THE PROBLEM:
Return the lines of the material below word for word, from the line containing "Open Property Change" to the line containing "click(176, 440)", with both of those lines included.

PROVIDED ENTRIES:

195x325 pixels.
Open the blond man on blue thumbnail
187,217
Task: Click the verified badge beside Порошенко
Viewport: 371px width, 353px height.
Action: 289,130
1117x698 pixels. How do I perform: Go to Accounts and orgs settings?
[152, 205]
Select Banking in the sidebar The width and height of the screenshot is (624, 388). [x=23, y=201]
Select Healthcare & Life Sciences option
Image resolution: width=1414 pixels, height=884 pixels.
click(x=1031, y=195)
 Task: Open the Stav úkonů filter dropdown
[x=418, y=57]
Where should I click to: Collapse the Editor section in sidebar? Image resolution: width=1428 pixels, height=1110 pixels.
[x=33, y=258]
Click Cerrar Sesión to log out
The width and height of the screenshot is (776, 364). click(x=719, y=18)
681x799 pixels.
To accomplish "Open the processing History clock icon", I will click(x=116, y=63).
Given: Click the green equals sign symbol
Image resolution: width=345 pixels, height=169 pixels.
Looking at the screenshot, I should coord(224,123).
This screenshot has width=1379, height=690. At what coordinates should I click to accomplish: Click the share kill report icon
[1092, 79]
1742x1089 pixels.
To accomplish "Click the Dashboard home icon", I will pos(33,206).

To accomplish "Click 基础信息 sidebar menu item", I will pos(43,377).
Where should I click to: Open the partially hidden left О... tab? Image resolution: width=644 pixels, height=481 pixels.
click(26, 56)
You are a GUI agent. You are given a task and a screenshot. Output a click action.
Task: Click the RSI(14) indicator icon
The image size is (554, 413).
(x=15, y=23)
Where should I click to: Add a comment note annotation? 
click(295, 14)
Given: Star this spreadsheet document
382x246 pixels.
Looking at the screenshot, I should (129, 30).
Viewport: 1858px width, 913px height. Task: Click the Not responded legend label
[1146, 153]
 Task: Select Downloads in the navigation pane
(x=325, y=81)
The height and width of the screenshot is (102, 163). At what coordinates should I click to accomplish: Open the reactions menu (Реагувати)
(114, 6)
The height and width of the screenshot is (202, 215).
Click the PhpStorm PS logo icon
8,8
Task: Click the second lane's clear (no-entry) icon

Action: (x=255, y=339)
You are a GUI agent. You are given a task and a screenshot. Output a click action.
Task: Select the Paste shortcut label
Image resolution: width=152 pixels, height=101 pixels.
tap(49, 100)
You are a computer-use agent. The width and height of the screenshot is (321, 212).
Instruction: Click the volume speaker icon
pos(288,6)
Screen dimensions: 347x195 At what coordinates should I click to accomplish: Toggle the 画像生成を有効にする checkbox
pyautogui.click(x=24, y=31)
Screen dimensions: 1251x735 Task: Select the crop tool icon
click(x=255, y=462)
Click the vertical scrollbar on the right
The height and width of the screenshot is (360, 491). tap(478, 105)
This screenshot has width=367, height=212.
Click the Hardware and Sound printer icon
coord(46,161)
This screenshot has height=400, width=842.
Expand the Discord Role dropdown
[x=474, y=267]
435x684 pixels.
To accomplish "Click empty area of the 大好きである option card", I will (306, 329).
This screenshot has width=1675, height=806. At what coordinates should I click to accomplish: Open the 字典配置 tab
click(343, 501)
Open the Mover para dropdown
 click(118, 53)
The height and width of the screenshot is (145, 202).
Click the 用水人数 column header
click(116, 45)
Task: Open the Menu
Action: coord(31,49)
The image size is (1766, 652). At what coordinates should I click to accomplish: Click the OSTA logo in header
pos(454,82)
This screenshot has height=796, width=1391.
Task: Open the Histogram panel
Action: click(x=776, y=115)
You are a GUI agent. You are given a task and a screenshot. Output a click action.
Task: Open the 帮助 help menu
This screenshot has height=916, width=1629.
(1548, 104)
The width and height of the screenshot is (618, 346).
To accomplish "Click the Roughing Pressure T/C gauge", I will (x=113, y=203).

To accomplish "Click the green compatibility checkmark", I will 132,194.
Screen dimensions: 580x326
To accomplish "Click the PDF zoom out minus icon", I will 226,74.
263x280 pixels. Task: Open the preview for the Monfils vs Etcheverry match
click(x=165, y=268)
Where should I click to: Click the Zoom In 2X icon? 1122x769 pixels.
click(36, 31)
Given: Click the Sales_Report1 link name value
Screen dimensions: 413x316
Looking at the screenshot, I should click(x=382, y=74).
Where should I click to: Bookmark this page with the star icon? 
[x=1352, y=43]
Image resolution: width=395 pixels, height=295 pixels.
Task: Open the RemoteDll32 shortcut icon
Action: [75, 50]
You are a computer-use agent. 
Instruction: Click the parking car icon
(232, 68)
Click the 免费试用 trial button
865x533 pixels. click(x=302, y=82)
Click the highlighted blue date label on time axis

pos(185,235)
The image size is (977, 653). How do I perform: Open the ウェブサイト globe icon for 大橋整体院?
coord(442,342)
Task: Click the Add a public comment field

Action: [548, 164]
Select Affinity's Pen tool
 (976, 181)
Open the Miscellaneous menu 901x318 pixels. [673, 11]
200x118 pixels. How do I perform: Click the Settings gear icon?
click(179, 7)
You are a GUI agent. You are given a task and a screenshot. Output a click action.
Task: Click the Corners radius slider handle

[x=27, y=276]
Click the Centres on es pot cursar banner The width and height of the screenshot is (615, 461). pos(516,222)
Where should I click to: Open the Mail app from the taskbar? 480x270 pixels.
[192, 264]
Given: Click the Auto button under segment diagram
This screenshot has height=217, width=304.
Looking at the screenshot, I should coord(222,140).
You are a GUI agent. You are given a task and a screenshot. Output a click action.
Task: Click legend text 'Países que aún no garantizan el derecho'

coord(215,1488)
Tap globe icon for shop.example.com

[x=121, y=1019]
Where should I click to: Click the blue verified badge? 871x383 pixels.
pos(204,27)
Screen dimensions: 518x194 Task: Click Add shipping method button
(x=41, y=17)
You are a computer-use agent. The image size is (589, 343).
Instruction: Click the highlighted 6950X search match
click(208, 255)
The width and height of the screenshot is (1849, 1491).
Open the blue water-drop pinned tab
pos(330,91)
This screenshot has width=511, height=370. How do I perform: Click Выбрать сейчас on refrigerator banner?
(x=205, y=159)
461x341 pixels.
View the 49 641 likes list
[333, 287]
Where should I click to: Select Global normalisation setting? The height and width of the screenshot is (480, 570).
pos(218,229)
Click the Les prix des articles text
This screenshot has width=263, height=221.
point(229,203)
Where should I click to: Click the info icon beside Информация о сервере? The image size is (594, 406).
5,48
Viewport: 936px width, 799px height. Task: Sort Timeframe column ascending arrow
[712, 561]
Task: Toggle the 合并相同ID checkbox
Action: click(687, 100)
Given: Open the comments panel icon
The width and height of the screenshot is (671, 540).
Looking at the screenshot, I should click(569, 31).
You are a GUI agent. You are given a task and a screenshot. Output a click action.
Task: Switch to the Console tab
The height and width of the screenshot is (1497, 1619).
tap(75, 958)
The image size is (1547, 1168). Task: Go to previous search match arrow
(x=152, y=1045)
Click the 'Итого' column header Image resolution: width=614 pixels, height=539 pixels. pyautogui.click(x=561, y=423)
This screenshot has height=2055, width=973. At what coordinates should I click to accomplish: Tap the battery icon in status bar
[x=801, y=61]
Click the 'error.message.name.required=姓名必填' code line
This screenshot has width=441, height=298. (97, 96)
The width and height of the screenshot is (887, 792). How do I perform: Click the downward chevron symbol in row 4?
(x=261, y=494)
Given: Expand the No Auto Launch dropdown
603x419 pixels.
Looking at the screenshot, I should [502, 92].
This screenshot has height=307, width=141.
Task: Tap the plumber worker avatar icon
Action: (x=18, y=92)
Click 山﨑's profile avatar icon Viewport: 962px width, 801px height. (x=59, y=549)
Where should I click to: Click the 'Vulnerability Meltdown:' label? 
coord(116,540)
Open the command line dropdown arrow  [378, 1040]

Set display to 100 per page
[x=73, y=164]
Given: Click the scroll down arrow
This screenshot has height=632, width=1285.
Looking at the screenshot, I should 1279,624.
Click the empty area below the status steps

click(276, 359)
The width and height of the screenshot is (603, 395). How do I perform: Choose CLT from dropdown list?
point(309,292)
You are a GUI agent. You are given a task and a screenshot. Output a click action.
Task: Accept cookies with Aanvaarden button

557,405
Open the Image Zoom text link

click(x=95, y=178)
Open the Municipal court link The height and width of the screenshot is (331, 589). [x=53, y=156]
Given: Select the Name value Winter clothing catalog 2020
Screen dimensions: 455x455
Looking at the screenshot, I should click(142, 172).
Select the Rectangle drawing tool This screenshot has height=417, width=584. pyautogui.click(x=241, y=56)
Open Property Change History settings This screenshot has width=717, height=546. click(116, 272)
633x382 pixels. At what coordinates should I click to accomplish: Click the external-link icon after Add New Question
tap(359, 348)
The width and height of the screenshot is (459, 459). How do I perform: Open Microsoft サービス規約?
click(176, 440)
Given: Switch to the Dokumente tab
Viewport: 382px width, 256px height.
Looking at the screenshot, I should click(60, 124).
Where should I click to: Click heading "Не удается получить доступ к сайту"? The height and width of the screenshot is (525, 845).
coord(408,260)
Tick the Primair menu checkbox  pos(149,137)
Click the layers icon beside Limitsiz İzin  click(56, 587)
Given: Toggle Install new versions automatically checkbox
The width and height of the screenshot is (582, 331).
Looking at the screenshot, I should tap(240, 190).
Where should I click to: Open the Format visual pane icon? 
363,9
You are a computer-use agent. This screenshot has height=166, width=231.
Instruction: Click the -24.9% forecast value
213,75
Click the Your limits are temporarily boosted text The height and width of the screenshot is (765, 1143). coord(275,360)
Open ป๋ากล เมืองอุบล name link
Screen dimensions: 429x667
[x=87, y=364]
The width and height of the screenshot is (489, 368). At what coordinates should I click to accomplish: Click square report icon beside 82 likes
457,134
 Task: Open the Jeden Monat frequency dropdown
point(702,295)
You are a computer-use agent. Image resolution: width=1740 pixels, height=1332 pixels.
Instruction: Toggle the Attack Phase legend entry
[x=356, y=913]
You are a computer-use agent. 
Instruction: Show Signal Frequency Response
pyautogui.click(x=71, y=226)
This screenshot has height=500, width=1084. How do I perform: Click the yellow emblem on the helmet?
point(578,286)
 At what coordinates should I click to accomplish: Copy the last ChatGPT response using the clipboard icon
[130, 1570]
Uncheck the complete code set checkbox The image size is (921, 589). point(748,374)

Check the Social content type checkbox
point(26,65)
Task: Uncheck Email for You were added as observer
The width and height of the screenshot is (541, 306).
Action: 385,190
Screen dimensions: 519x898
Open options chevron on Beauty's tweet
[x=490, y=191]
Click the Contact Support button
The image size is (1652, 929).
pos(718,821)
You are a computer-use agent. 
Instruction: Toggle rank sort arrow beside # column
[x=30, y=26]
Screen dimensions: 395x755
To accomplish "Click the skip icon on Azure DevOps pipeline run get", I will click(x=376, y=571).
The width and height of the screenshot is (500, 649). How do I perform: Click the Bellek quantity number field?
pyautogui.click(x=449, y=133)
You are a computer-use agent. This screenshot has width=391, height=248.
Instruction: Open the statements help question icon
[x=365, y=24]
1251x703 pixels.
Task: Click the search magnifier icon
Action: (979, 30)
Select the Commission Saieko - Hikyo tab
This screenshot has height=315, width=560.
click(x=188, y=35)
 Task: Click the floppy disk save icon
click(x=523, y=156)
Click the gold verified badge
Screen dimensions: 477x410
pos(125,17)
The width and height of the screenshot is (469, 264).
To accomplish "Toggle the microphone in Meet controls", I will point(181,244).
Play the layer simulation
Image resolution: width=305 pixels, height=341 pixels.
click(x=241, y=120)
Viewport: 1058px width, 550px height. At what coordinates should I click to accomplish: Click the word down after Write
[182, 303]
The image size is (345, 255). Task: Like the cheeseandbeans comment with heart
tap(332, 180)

ANSWER FOR THIS EXERCISE:
Open Property Change History settings This screenshot has width=717, height=546. click(116, 272)
633x382 pixels. At what coordinates should I click to accomplish: Click the external-link icon after Add New Question
tap(359, 348)
The width and height of the screenshot is (459, 459). How do I perform: Open Microsoft サービス規約?
click(176, 440)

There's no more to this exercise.